■ **ASSIGNMENT**
In the listing below, locate the line that contains "This screenshot has width=1773, height=997." and the line that contains "The image size is (790, 428).". Restate word for word those two lines and every line between them, and nothing else.
▶
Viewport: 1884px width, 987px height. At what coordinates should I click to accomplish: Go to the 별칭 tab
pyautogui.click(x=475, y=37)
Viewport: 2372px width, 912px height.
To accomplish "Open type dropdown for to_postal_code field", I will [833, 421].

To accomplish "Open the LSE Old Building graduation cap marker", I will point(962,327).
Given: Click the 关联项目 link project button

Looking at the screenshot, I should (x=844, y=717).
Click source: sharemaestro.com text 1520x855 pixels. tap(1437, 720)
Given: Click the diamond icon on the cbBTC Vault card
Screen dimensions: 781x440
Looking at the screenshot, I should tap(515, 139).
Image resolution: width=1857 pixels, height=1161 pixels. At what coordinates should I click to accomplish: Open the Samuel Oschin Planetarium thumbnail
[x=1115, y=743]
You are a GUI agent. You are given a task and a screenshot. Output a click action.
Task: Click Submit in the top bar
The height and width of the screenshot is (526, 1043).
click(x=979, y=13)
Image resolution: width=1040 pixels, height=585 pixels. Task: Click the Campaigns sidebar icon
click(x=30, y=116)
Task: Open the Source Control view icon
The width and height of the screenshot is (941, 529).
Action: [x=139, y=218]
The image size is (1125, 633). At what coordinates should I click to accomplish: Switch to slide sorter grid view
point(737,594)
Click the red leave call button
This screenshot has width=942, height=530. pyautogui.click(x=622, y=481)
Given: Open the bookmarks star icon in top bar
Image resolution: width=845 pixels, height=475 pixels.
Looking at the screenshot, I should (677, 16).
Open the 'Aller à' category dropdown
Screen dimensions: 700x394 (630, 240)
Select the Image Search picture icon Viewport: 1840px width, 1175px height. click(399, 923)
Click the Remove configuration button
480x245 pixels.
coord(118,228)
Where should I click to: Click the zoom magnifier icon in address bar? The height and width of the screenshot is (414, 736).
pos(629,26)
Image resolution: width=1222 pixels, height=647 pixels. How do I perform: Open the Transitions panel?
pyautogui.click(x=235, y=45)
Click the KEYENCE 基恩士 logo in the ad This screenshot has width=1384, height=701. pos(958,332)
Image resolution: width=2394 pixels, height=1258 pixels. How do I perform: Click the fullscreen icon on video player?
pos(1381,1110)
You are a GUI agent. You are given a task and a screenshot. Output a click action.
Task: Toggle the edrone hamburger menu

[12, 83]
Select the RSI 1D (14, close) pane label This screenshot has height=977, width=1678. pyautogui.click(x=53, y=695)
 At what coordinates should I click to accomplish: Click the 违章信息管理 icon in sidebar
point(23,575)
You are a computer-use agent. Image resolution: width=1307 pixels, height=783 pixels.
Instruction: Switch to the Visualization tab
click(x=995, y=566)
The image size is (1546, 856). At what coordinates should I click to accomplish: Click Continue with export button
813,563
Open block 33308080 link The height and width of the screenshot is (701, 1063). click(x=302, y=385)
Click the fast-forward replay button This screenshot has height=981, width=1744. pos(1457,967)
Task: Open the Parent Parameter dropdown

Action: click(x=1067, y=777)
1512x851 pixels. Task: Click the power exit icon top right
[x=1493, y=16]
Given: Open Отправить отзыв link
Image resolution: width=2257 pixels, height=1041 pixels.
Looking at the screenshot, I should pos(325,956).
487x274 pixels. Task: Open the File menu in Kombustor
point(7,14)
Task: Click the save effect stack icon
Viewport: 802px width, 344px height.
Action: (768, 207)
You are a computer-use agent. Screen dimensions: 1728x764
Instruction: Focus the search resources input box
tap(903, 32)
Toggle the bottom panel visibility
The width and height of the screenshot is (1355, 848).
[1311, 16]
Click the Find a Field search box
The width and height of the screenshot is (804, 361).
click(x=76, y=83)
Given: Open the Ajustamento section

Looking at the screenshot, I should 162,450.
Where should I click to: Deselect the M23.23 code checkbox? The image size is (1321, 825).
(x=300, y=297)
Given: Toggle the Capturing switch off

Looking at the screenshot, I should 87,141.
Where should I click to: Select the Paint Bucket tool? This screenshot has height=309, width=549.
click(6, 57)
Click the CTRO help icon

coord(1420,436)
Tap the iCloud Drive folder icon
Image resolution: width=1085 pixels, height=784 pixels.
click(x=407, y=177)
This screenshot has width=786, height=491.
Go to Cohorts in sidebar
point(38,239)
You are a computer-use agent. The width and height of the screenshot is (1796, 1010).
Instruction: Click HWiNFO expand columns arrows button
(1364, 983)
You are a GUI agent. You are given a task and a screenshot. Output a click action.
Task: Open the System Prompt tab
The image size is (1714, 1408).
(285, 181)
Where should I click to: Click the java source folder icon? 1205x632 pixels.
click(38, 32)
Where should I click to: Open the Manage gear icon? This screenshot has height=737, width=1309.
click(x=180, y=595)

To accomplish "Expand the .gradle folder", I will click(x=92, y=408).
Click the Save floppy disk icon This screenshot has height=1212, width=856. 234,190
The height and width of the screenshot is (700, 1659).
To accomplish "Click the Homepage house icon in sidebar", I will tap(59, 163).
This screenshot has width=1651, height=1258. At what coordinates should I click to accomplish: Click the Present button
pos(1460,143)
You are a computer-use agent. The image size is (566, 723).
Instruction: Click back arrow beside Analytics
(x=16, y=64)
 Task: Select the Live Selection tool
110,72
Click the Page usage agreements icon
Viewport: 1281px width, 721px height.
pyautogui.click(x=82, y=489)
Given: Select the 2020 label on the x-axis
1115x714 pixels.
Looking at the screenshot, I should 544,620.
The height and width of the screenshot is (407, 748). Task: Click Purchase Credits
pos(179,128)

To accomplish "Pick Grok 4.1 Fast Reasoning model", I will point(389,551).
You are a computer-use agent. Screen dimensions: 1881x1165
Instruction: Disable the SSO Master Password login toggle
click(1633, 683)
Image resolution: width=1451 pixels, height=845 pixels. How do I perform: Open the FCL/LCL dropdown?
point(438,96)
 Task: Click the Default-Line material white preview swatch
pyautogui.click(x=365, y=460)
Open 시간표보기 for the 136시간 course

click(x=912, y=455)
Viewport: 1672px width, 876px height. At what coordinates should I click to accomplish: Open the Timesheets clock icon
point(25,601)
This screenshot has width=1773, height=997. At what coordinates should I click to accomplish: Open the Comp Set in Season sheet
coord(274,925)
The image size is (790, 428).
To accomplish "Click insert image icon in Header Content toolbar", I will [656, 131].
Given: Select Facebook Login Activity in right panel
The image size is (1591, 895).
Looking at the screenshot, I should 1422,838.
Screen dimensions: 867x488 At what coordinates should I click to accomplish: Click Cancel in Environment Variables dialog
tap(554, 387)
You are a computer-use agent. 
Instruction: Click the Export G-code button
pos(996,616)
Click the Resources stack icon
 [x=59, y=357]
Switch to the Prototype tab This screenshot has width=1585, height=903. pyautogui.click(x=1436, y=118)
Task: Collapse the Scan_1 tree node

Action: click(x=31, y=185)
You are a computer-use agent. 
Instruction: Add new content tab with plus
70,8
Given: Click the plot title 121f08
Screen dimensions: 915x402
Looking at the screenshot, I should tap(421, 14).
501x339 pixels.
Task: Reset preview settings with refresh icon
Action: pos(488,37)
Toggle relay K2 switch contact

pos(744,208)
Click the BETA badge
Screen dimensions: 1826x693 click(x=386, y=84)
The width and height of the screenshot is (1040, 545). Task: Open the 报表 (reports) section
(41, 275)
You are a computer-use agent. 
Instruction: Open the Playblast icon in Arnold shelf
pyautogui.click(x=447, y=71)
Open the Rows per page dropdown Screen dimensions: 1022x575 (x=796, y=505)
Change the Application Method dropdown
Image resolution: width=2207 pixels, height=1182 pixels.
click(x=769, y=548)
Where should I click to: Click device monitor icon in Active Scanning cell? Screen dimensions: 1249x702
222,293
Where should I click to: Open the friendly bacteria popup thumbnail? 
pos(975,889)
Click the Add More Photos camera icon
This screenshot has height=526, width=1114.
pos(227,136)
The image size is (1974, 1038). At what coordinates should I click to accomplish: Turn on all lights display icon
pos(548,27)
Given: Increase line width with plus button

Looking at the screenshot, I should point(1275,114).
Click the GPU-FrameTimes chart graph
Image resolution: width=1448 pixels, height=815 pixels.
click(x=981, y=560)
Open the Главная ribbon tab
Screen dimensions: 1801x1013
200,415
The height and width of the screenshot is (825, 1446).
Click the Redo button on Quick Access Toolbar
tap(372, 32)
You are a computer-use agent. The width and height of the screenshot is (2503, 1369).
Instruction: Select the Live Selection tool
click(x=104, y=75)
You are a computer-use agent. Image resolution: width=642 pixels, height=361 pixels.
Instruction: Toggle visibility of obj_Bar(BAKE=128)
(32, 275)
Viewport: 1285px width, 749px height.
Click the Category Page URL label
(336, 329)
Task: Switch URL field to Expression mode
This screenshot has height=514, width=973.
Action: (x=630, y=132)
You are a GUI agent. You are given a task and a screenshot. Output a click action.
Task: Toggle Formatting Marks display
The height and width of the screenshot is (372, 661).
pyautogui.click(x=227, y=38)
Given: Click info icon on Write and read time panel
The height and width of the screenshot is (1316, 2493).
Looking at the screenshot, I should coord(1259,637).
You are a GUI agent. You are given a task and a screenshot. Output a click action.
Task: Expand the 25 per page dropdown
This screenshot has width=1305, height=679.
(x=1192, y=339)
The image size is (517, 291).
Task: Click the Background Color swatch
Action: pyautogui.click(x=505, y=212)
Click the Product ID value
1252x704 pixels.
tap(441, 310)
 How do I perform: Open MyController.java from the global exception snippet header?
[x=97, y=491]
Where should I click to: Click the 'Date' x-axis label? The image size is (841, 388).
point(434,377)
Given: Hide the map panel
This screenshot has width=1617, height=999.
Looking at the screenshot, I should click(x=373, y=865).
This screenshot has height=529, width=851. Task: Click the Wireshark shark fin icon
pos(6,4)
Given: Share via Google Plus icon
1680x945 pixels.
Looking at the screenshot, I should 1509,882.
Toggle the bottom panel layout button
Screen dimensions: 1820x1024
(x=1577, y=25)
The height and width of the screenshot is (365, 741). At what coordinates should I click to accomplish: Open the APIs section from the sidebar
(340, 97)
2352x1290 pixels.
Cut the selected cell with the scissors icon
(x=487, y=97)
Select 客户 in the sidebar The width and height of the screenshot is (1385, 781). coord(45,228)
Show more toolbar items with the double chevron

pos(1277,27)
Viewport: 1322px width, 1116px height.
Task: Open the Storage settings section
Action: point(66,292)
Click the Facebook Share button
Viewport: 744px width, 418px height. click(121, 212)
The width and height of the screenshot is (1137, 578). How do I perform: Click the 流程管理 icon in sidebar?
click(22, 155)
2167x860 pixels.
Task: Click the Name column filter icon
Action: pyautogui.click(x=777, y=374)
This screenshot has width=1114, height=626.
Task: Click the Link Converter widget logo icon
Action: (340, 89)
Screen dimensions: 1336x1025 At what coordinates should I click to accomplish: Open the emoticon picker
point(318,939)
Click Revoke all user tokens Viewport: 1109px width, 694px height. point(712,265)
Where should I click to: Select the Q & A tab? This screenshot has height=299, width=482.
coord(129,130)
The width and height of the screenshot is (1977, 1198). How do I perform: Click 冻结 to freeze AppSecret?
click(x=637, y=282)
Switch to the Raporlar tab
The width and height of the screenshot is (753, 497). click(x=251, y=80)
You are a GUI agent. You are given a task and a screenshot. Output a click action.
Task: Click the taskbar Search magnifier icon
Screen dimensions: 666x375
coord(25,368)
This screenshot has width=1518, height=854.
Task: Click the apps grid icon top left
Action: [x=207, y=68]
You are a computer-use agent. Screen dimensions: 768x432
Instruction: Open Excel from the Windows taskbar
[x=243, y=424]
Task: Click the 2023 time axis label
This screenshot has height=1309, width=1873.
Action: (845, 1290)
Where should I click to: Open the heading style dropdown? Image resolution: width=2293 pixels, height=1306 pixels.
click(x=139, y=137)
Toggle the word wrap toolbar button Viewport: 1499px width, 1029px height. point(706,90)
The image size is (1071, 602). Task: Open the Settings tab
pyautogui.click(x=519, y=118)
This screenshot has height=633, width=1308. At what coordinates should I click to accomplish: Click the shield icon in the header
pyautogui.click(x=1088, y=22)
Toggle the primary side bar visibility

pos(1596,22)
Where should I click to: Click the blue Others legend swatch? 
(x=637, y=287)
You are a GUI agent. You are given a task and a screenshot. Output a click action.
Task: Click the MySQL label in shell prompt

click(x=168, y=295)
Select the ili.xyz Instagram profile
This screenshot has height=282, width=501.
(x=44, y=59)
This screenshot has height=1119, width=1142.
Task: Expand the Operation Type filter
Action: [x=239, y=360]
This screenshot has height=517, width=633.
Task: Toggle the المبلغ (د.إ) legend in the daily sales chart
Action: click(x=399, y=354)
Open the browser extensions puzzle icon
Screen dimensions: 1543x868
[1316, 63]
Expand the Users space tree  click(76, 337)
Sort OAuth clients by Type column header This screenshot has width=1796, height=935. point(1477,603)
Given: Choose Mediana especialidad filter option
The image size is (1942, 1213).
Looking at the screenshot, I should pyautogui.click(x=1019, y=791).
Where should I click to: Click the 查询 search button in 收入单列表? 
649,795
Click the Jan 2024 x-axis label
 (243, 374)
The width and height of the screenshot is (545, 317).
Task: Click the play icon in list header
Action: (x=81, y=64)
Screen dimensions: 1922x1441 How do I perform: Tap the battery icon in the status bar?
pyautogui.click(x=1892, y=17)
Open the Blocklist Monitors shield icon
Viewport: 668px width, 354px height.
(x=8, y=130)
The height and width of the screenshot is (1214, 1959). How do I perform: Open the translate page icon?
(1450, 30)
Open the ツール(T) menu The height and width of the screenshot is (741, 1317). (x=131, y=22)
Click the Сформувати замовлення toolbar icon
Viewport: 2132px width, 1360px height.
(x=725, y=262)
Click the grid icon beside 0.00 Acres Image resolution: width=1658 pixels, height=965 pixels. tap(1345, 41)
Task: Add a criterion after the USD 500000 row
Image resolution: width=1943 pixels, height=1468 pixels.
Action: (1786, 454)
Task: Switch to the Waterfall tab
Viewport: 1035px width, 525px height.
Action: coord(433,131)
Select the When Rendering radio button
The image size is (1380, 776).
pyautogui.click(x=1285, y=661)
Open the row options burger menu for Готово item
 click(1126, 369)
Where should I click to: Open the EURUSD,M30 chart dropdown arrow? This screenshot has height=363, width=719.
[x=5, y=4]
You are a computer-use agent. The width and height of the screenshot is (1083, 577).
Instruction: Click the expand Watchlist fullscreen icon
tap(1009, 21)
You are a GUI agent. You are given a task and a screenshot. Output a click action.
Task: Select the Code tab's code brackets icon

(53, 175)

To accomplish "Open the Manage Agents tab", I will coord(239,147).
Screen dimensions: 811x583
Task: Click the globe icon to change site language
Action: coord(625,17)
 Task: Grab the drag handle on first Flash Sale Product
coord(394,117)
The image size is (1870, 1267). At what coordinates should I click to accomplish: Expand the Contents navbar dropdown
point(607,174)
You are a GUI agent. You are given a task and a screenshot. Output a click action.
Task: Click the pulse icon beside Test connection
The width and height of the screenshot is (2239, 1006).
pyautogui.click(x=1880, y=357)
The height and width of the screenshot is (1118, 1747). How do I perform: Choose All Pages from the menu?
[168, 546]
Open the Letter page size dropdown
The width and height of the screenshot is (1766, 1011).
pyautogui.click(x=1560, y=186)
◀
■ **SOLUTION BELOW**
This screenshot has width=1773, height=997. At what coordinates should I click to accomplish: Open the Comp Set in Season sheet
coord(274,925)
The image size is (790, 428).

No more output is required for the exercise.